Word for word, repeat every entry that appears below.

__________________________________________________

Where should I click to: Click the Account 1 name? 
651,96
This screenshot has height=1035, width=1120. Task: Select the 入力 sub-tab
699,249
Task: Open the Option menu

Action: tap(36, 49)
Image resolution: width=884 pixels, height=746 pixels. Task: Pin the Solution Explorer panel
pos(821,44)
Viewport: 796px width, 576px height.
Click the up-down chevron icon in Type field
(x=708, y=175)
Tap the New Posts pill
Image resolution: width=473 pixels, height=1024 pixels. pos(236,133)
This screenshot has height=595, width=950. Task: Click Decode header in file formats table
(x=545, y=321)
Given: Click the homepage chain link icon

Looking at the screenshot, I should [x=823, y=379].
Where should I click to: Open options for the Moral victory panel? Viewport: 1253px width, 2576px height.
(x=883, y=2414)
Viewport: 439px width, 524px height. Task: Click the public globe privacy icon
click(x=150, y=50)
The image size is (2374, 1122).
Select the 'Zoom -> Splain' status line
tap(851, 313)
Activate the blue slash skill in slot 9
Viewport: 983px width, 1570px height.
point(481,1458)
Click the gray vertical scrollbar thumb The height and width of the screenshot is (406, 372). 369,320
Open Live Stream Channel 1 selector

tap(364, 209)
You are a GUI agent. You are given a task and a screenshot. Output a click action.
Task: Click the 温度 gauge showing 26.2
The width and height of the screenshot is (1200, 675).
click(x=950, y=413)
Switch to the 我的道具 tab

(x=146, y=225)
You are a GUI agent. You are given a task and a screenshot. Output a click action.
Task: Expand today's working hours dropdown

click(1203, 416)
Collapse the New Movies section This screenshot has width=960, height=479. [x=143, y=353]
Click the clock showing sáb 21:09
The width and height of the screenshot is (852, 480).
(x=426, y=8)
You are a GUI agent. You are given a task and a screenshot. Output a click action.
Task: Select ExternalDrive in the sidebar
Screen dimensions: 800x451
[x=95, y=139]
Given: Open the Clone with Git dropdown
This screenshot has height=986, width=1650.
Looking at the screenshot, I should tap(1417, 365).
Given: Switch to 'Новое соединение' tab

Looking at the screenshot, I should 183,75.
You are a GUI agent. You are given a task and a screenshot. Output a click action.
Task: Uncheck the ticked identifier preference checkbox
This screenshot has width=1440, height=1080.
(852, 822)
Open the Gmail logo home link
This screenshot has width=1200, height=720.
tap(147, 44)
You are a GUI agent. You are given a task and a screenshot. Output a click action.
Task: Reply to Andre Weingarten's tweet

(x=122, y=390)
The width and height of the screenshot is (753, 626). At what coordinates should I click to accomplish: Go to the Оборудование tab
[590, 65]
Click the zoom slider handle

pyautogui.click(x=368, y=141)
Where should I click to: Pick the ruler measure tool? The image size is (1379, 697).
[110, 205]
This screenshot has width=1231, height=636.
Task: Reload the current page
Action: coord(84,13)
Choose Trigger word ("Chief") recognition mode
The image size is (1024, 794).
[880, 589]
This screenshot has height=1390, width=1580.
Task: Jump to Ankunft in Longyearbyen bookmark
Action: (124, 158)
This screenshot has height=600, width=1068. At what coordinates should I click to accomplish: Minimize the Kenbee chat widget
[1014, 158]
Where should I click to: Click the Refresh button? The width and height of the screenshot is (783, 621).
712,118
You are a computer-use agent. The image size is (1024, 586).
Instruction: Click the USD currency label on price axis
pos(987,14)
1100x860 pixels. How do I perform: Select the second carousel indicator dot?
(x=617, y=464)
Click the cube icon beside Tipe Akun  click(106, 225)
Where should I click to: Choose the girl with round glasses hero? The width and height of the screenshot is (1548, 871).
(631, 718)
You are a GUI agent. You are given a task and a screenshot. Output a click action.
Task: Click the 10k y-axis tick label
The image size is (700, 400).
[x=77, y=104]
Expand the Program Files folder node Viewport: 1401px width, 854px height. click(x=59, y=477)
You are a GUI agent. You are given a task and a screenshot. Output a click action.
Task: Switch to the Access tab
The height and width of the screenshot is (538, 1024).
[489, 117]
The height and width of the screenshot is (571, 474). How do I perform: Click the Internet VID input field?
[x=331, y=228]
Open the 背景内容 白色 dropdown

__________________________________________________

- [TASK RESPONSE]:
Where should I click to: Click the Account 1 name? 
651,96
This screenshot has height=1035, width=1120. Task: Select the 入力 sub-tab
699,249
Task: Open the Option menu

Action: tap(36, 49)
Image resolution: width=884 pixels, height=746 pixels. Task: Pin the Solution Explorer panel
pos(821,44)
Viewport: 796px width, 576px height.
Click the up-down chevron icon in Type field
(x=708, y=175)
Tap the New Posts pill
Image resolution: width=473 pixels, height=1024 pixels. pos(236,133)
This screenshot has height=595, width=950. Task: Click Decode header in file formats table
(x=545, y=321)
Given: Click the homepage chain link icon

Looking at the screenshot, I should [x=823, y=379].
Where should I click to: Open options for the Moral victory panel? Viewport: 1253px width, 2576px height.
(x=883, y=2414)
Viewport: 439px width, 524px height. Task: Click the public globe privacy icon
click(x=150, y=50)
The image size is (2374, 1122).
Select the 'Zoom -> Splain' status line
tap(851, 313)
Activate the blue slash skill in slot 9
Viewport: 983px width, 1570px height.
point(481,1458)
Click the gray vertical scrollbar thumb The height and width of the screenshot is (406, 372). 369,320
Open Live Stream Channel 1 selector

tap(364, 209)
You are a GUI agent. You are given a task and a screenshot. Output a click action.
Task: Click the 温度 gauge showing 26.2
The width and height of the screenshot is (1200, 675).
click(x=950, y=413)
Switch to the 我的道具 tab

(x=146, y=225)
You are a GUI agent. You are given a task and a screenshot. Output a click action.
Task: Expand today's working hours dropdown

click(1203, 416)
Collapse the New Movies section This screenshot has width=960, height=479. [x=143, y=353]
Click the clock showing sáb 21:09
The width and height of the screenshot is (852, 480).
(x=426, y=8)
You are a GUI agent. You are given a task and a screenshot. Output a click action.
Task: Select ExternalDrive in the sidebar
Screen dimensions: 800x451
[x=95, y=139]
Given: Open the Clone with Git dropdown
This screenshot has height=986, width=1650.
Looking at the screenshot, I should tap(1417, 365).
Given: Switch to 'Новое соединение' tab

Looking at the screenshot, I should 183,75.
You are a GUI agent. You are given a task and a screenshot. Output a click action.
Task: Uncheck the ticked identifier preference checkbox
This screenshot has width=1440, height=1080.
(852, 822)
Open the Gmail logo home link
This screenshot has width=1200, height=720.
tap(147, 44)
You are a GUI agent. You are given a task and a screenshot. Output a click action.
Task: Reply to Andre Weingarten's tweet

(x=122, y=390)
The width and height of the screenshot is (753, 626). At what coordinates should I click to accomplish: Go to the Оборудование tab
[590, 65]
Click the zoom slider handle

pyautogui.click(x=368, y=141)
Where should I click to: Pick the ruler measure tool? The image size is (1379, 697).
[110, 205]
This screenshot has width=1231, height=636.
Task: Reload the current page
Action: coord(84,13)
Choose Trigger word ("Chief") recognition mode
The image size is (1024, 794).
[880, 589]
This screenshot has height=1390, width=1580.
Task: Jump to Ankunft in Longyearbyen bookmark
Action: (124, 158)
This screenshot has height=600, width=1068. At what coordinates should I click to accomplish: Minimize the Kenbee chat widget
[1014, 158]
Where should I click to: Click the Refresh button? The width and height of the screenshot is (783, 621).
712,118
You are a computer-use agent. The image size is (1024, 586).
Instruction: Click the USD currency label on price axis
pos(987,14)
1100x860 pixels. How do I perform: Select the second carousel indicator dot?
(x=617, y=464)
Click the cube icon beside Tipe Akun  click(106, 225)
Where should I click to: Choose the girl with round glasses hero? The width and height of the screenshot is (1548, 871).
(631, 718)
You are a GUI agent. You are given a task and a screenshot. Output a click action.
Task: Click the 10k y-axis tick label
The image size is (700, 400).
[x=77, y=104]
Expand the Program Files folder node Viewport: 1401px width, 854px height. click(x=59, y=477)
You are a GUI agent. You are given a task and a screenshot. Output a click action.
Task: Switch to the Access tab
The height and width of the screenshot is (538, 1024).
[489, 117]
The height and width of the screenshot is (571, 474). How do I perform: Click the Internet VID input field?
[x=331, y=228]
Open the 背景内容 白色 dropdown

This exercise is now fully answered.